Blood sampling frequency is critical — GH pulses peak within 15-30 minutes of administration, and infrequent sampling may miss peak values. Serial sampling at 5-10 minute intervals for the first 90 minutes post-administration provides adequate resolution for pharmacokinetic analysis.
Stability, Storage, and Handling
Both peptides are supplied as lyophilized powders. Ipamorelin is reconstituted in bacteriostatic water at typical concentrations of 1-2 mg/mL. CJC-1295 no DAC follows similar protocols. Both should be stored at 2-8 degrees C after reconstitution and used within 3-4 weeks. Lyophilized powders are stable at minus 20 degrees C for extended periods.

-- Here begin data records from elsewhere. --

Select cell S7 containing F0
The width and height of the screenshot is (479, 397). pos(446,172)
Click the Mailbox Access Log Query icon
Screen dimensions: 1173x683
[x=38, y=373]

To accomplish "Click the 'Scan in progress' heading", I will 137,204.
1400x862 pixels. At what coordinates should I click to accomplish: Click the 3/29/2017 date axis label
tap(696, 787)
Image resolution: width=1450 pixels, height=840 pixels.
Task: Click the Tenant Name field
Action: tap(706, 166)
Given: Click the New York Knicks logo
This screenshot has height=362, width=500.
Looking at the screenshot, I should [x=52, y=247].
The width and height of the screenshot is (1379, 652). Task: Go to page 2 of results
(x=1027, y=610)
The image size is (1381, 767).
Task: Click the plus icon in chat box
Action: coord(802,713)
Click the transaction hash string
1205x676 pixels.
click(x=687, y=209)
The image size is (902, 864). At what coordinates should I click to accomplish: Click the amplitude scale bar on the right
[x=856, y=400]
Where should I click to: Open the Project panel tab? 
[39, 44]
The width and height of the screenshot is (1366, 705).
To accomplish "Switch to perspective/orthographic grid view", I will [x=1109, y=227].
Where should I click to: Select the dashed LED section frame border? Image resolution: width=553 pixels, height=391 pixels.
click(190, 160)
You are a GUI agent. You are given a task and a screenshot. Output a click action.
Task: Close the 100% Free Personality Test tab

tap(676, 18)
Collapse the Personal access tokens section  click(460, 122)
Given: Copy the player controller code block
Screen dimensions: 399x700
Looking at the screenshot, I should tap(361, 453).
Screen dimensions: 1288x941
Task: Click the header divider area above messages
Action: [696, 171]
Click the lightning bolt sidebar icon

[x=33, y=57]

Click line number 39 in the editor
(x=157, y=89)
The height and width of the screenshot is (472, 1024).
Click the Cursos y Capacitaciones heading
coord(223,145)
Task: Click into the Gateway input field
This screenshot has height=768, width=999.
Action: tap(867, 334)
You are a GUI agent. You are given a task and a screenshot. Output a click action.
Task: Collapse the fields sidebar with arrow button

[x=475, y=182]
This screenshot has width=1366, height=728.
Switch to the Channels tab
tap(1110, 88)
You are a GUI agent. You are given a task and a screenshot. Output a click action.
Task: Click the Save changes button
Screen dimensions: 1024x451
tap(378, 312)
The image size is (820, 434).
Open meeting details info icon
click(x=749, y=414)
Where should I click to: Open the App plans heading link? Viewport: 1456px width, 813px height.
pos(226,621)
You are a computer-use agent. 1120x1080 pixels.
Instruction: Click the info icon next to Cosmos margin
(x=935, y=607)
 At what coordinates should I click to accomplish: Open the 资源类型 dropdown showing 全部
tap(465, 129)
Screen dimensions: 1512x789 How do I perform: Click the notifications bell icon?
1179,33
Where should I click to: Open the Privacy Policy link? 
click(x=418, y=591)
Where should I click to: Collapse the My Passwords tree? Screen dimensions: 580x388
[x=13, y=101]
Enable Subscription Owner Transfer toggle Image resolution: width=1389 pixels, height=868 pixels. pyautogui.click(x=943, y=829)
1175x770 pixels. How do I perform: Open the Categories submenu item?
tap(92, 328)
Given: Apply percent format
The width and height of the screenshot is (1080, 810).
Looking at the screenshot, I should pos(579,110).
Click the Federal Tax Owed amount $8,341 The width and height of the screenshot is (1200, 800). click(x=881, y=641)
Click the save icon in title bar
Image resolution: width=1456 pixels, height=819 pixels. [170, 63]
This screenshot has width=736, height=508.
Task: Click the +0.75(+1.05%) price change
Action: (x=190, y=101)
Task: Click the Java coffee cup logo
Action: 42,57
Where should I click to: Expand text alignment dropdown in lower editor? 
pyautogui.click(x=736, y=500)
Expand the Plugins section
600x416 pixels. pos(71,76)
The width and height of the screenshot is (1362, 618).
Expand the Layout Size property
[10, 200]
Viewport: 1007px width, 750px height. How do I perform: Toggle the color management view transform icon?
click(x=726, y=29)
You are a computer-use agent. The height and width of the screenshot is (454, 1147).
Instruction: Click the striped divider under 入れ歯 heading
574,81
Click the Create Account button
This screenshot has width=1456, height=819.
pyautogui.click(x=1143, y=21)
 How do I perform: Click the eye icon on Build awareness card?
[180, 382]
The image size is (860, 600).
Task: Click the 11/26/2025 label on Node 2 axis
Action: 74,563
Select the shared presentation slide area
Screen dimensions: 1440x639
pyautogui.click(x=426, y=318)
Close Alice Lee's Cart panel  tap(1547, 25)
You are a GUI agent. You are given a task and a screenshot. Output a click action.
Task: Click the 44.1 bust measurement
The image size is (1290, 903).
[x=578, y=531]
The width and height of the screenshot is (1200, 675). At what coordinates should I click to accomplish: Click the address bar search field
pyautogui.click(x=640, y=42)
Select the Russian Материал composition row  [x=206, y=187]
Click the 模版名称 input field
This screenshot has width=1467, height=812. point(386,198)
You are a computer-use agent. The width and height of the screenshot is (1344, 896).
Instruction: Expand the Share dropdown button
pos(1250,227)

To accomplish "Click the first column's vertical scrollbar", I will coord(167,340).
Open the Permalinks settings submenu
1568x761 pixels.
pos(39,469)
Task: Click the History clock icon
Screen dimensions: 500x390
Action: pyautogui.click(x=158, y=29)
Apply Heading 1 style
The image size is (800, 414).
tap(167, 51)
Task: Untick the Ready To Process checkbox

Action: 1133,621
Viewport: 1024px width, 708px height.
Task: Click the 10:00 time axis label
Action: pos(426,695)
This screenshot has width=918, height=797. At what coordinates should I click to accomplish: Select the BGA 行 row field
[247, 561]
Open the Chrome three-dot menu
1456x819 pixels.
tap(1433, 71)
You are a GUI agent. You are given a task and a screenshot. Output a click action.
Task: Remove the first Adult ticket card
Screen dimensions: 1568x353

If co-administration in the same solution is planned, compatibility testing is recommended. Both peptides are water-soluble at research concentrations, but pH shifts during mixing could affect stability. HPLC verification of the combined solution before experimental use confirms that neither compound has degraded.
Frequently Asked Questions
Why not use GHRP-6 or GHRP-2 instead of Ipamorelin? GHRP-6 and GHRP-2 stimulate GH release effectively but also increase cortisol, prolactin, and appetite (via ghrelin pathway activation). Ipamorelin provides GH stimulation with minimal off-target hormonal effects, reducing confounding variables in research.
What is the difference between CJC-1295 with and without DAC? The DAC (Drug Affinity Complex) version binds to serum albumin, extending the half-life to approximately 8 days and producing sustained GH elevation. The no-DAC version has a 30-minute half-life and produces discrete, physiological-like GH pulses preferred for pulse-dynamics research.